Benjamín Cam

Personal information
- Full name: Benjamín Ignacio Cam Orellana
- Date of birth: 15 February 2000 (age 25)
- Place of birth: Providencia, Santiago, Chile
- Height: 1.78 m (5 ft 10 in)
- Position: Forward

Team information
- Current team: Ocean City Nor'easters
- Number: 21

Youth career
- Unión Española
- 2020-2021: Iowa Western CC
- 2021-2023: University of Rio Grande

Senior career*
- Years: Team / Apps / (Gls)
- 2018–2019: Unión Española / 1 / (0)
- 2019–2020: Camden Cougars
- 2022–: Ocean City Nor'easters

International career^{‡}
- 2017: Chile U17 / 5 / (0)

= Benjamín Cam =

Chilean footballer (born 2000)

Benjamín Ignacio Cam Orellana (born 15 February 2000) is a Chilean footballer who plays as a forward.

==Club career==
A product of Unión Española youth system, Cam made his professional debut in 2018 thanks of the coach Martín Palermo. In May 2019 he moved to the United States to study and play for Camden County College.
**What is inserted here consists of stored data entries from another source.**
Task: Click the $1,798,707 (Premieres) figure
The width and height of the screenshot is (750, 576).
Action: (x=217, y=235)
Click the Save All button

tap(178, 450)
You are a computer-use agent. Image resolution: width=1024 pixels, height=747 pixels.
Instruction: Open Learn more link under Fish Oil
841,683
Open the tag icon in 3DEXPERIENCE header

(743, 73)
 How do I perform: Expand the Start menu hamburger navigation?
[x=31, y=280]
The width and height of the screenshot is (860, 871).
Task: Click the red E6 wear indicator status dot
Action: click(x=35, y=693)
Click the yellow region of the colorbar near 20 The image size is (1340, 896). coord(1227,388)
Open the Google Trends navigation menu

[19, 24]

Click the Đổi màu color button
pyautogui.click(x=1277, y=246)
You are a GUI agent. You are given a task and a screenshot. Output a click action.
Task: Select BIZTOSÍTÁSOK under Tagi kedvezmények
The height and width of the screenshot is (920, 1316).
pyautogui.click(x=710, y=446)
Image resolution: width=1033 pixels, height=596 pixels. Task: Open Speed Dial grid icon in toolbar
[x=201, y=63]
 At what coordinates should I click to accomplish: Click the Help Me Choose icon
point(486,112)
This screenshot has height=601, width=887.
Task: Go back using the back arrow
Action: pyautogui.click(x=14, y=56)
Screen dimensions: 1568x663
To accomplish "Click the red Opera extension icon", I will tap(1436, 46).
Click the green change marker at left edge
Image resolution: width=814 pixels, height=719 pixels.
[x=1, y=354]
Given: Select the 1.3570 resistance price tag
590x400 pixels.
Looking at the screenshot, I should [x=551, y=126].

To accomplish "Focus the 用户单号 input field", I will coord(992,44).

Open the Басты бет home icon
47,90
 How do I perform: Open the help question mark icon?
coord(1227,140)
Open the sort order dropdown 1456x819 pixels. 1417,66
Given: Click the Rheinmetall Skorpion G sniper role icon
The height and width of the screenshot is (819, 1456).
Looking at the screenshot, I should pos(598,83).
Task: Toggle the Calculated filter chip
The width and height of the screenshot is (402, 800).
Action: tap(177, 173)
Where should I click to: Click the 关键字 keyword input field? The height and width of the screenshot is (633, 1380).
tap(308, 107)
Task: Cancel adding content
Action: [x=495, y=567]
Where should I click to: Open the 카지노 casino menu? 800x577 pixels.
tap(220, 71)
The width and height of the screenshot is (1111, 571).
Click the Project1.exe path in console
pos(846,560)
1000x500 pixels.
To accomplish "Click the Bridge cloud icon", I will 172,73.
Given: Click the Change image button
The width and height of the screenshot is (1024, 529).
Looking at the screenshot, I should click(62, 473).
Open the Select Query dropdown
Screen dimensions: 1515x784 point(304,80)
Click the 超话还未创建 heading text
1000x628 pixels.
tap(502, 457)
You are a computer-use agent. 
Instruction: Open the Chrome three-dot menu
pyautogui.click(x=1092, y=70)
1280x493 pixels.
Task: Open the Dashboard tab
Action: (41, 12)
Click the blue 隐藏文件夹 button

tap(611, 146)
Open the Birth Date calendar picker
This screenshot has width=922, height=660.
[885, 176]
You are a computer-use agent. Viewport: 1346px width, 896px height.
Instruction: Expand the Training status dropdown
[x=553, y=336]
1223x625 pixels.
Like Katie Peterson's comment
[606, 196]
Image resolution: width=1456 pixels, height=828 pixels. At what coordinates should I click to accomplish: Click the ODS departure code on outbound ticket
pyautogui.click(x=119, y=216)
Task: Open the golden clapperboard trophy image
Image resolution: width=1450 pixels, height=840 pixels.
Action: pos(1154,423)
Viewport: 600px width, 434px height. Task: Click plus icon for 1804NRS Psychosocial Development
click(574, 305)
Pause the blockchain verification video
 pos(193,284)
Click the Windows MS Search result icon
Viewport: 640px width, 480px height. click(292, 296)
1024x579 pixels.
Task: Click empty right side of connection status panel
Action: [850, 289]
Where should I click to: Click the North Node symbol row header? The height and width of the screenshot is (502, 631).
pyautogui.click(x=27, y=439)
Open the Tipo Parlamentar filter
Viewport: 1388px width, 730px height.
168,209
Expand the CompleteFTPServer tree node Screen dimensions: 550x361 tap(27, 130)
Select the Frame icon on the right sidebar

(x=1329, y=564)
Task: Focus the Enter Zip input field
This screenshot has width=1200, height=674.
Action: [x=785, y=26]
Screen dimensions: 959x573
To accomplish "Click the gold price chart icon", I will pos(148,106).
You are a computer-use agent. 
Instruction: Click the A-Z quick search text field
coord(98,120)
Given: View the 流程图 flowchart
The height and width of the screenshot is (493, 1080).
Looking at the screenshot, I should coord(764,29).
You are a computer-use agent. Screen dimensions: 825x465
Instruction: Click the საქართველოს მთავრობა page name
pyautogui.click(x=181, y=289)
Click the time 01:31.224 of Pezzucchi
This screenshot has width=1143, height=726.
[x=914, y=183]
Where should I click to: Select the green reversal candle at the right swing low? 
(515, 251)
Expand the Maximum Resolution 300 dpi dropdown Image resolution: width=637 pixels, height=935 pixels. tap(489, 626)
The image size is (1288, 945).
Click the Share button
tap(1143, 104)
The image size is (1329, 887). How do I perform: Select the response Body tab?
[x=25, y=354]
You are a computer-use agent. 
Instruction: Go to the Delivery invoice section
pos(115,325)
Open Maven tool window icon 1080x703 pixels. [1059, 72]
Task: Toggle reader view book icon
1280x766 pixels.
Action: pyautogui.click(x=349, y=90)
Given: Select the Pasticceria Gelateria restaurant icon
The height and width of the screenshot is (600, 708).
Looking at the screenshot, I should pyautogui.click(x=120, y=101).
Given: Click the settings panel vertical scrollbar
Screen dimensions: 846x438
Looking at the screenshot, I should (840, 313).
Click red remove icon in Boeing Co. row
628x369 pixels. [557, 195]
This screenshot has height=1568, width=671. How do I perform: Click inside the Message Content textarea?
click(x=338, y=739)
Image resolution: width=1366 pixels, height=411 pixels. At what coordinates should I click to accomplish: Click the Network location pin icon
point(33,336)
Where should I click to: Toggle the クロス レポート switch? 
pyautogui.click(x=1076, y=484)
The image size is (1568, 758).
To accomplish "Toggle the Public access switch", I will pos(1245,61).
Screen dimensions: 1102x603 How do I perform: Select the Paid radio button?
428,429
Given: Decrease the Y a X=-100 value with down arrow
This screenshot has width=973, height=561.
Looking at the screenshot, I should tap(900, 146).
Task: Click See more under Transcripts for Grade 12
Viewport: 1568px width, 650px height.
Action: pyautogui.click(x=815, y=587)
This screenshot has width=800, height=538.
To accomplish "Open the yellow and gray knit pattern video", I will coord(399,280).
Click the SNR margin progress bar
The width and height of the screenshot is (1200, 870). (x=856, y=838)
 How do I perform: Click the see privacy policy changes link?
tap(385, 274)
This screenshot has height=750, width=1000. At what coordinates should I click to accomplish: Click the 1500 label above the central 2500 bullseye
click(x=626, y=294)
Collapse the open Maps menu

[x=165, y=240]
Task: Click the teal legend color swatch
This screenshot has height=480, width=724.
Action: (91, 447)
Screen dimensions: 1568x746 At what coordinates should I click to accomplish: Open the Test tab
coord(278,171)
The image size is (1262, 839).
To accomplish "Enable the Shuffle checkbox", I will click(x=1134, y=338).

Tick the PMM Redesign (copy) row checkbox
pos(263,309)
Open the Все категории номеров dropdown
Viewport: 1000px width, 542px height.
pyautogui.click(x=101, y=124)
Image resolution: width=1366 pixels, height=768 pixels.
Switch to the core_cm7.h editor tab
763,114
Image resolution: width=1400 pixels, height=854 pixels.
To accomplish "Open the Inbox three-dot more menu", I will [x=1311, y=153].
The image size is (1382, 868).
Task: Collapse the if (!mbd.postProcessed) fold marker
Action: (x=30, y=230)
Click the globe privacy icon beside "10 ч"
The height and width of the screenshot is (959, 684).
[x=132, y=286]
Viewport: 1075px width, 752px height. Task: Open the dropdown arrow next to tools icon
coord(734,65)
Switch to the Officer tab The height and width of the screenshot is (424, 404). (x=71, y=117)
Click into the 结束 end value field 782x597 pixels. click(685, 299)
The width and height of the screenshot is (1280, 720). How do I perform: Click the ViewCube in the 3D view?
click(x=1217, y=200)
In 2021, he played for Iowa Western CC. Since 2022, he plays for Ocean City Nor'easters.

==International career==
Cam represented Chile at under-17 level in the 2017 South American Championship.

==Personal life==
His older brother, Nicolás, also plays football and moved to the United States in 2018, before Benjamín, to study and play for University of Rio Grande.